A normal bank loan is out of reach for them. The Financial Access Initiative of renowned American universities assumes that half of humanity does not have access to banking services, as they are usual for us.

This is where investors from all over the world come into play. You can invest in microfinance funds and the funds pass their money on to microfinance institutions. These are banks or bank-like institutions in underdeveloped regions from Eastern Europe through Asia to Latin America and Africa.

Poor people can turn to these institutes when they need a loan. In Cambodia this could be 40 US dollars for a mother sow or 2,000 euros in Montenegro for building hotel rooms. What both loans have in common is that they are given with confidence in the business skills of the borrower and without proof of collateral.

However, the fund companies do not deal carelessly with investors' money. The management has to prove that it is familiar with the special circumstances of the microfinance sector. This is what the laws of Luxembourg, for example, prescribe.

The microfinance funds in Europe and the USA work with around 400 microfinance institutions - this manageable amount from the abundance Of the countless institutions, specialized agencies such as the Swiss company Symbiotics have identified, checked and approved.

Low risk of failure

With the exception of the Dexia Micro-Credit Fund launched in 1998, most of the funds available to private investors are still very young. It is still too early to compare quality. Finanztest only evaluates funds when they are at least five years old.

Fund managers like Edda Schröder, who oversees Wallberg Global Microfinance, expect future returns of 3 to 5 percent. For 2010 the trend is more towards 2.5 percent.

When things go bad, investors can lose money. One risk of the funds is that loans will not be repaid. “Looking beyond all known microcredits worldwide, just 5 percent of the interest is currently more than 30 days overdue,” says Schröder. The money comes late but is not lost.

Actual failures vary from region to region.

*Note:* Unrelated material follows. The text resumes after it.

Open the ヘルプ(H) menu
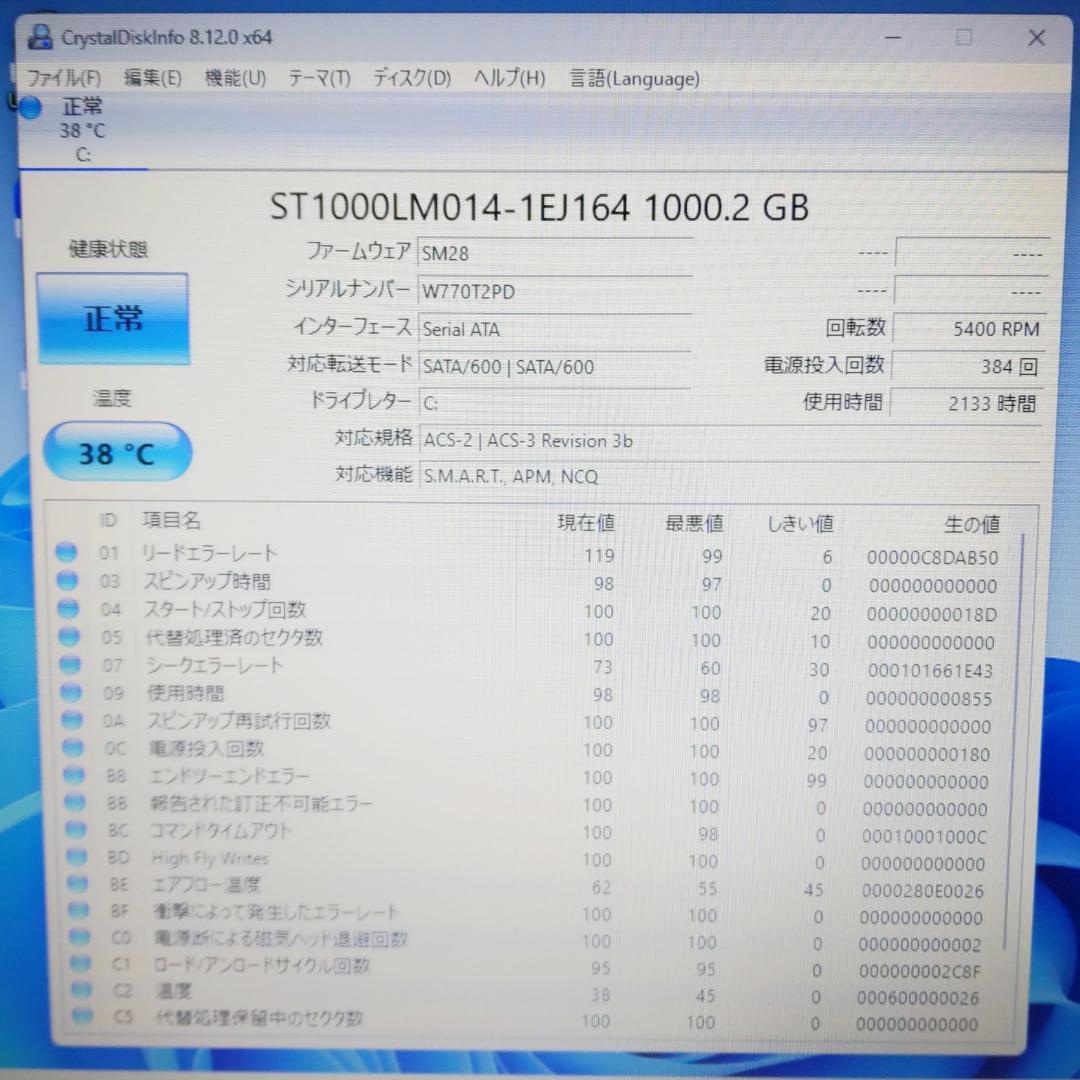This screenshot has width=1080, height=1080. pos(508,77)
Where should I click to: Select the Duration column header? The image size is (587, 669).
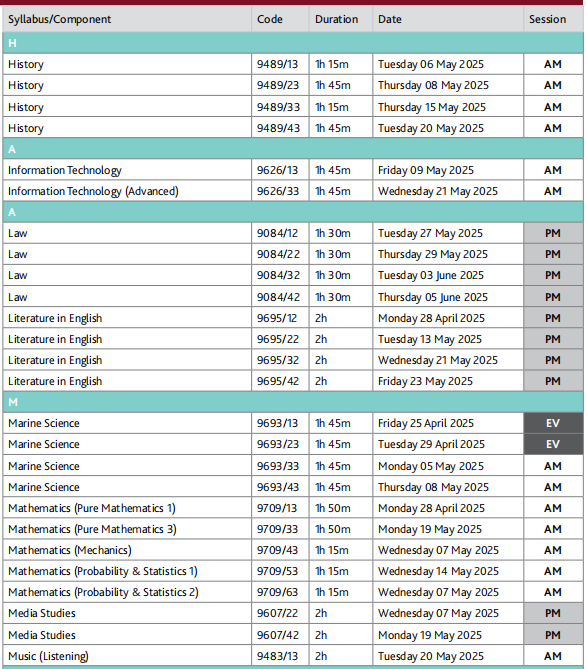[x=337, y=19]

In Eastern Europe, up to 2 percent of the loans would have to be written off, says the fund manager. In Asia, the payment behavior is better. Only 0.2 percent of the loaned money is lost to the microfinance institutions.

The security of the system is also fed by the wide spread. Most funds invest in Eastern Europe, Asia, Latin America and Africa at the same time. If things go badly in one country, good development in another region on another continent can compensate for this. The repayment of the interest is independent of global economic trends.

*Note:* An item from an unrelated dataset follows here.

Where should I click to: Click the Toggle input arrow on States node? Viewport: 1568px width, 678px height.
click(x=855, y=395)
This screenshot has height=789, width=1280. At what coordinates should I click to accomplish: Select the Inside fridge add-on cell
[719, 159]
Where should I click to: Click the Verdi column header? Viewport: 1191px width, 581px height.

The credits flow - again in different regions - not only to individuals, but also to groups or small village communities. In Cambodia, for example, this is the case for around 70 percent of all loans, in Azerbaijan only 40 percent. Social control ensures that every member of the borrower group fulfills their obligations. This is more true in rural areas than in cities.

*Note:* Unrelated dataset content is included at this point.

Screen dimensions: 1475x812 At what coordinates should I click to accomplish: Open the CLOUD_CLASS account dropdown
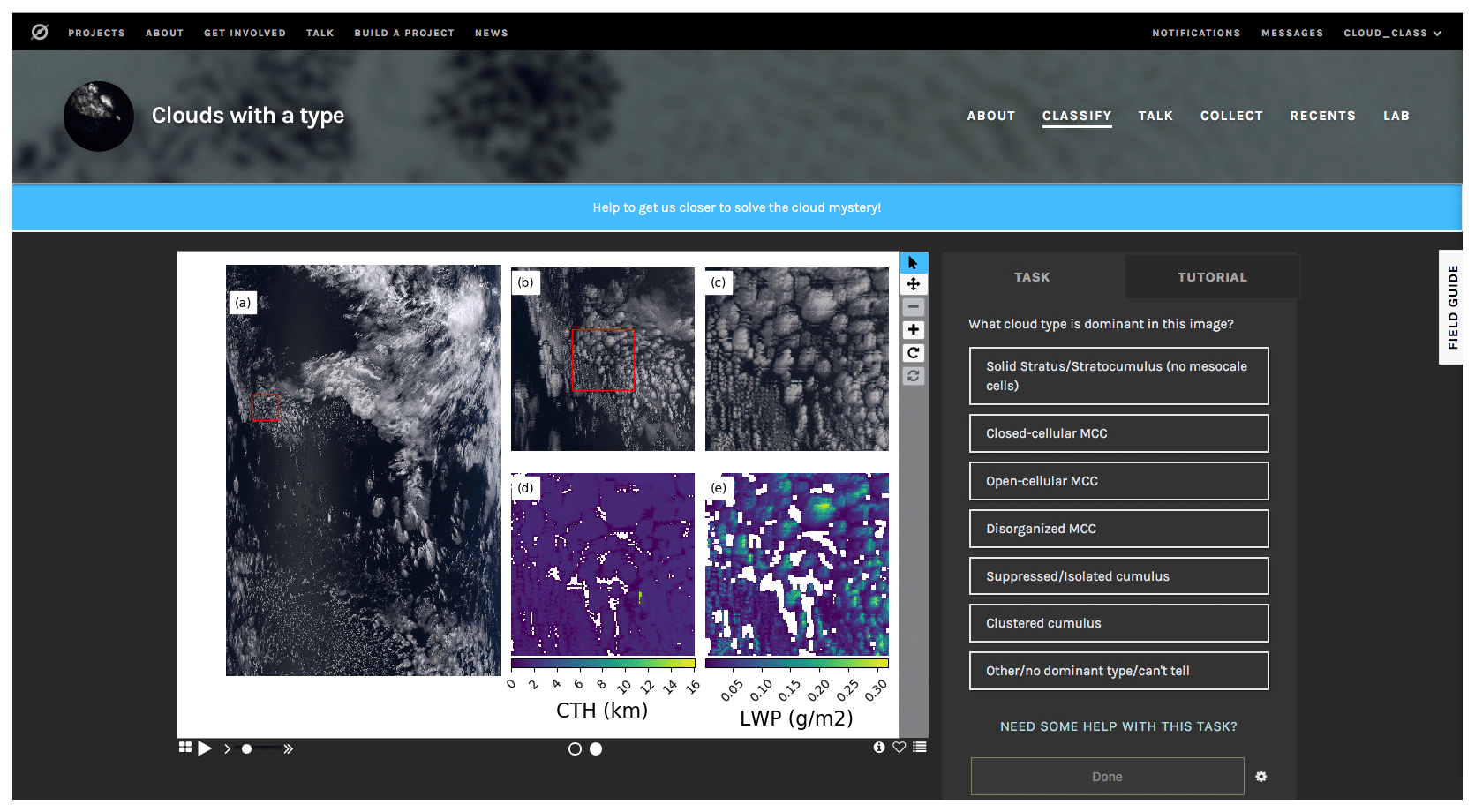1392,33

Around 80 percent of the loans go to women and women's groups. Even the inventor of microloans, Muhammad Yunus, economist and 2006 Nobel Peace Prize laureate, had established in the early 1970s that women in underdeveloped countries are mostly the breadwinners of the families are. They usually pay back their loans on time.

Men have proven to be less reliable. In Latin America in particular, there is a high risk that men will turn the money into alcohol or simply themselves to move to a neighboring country so as not to have to admit that they are not paying for their children can.

At first glance expensive

The interest microfinance institutions take on their poor customers sounds terrifying. On average, it is 24 percent a year, reports Bernd Balkenhol, head of the Social Finance department at the United Nations International Labor Organization.

The interest rate is so high because the granting of small loans is labor-intensive and expensive. “The employees of the microfinance institutes drive their moped over unpaved roads to the customers in order to collect the interest in cash,” says Edda Schröder.

For many borrowers, the interest rates are still moderate. They are used to usurers who charge 20 percent a day. Such transactions today often end in debt bondage on the part of the borrower.